--- START ---

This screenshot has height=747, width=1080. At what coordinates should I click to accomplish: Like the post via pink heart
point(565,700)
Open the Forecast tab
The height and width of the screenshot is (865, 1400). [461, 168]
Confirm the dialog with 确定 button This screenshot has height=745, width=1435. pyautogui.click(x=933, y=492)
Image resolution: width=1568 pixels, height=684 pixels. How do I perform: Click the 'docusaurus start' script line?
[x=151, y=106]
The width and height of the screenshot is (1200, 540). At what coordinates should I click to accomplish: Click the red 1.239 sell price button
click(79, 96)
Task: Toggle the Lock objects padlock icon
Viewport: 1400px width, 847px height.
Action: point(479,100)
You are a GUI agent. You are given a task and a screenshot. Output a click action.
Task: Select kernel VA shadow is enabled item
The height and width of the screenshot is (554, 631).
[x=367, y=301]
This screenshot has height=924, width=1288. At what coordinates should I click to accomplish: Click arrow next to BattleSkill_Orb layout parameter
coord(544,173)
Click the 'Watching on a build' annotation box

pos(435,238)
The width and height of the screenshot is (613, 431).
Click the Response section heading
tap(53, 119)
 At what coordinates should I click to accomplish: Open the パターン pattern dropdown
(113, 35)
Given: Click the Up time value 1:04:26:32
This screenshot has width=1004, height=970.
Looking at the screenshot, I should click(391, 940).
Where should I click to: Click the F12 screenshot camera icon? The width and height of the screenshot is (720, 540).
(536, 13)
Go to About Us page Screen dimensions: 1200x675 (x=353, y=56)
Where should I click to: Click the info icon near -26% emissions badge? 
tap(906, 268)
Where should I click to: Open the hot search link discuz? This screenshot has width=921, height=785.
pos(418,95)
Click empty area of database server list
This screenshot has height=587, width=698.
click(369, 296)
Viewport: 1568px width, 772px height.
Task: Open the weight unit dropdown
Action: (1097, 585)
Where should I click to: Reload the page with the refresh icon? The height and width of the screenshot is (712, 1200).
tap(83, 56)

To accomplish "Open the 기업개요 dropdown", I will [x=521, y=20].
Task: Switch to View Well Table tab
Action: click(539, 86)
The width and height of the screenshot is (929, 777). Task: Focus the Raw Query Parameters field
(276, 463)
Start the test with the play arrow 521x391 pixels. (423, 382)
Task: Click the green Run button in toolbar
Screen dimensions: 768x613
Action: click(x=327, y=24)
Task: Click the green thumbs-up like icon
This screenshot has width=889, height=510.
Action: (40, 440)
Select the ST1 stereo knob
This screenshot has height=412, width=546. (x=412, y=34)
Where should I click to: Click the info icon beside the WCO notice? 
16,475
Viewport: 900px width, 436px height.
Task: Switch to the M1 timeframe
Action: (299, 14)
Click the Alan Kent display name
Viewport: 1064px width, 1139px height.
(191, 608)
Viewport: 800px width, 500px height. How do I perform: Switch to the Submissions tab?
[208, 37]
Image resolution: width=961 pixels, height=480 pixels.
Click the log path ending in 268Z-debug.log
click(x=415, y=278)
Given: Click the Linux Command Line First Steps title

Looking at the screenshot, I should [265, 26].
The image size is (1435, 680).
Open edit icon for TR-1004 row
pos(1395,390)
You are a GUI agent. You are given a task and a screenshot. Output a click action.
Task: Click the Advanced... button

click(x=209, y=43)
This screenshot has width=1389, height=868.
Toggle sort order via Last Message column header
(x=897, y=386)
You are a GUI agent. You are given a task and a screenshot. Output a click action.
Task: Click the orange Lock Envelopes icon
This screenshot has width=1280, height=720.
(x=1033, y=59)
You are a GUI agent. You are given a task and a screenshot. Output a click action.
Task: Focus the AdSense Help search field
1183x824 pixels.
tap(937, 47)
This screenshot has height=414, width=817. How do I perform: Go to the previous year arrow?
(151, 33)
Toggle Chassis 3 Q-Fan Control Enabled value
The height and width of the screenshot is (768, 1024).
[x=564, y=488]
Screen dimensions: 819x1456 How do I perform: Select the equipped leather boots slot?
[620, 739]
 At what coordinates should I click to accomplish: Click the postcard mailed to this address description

--- END ---

Problem details » Bring together all lines from the listing that contain the word "Lock".

Exercise output »
Task: Toggle the Lock objects padlock icon
Task: Click the orange Lock Envelopes icon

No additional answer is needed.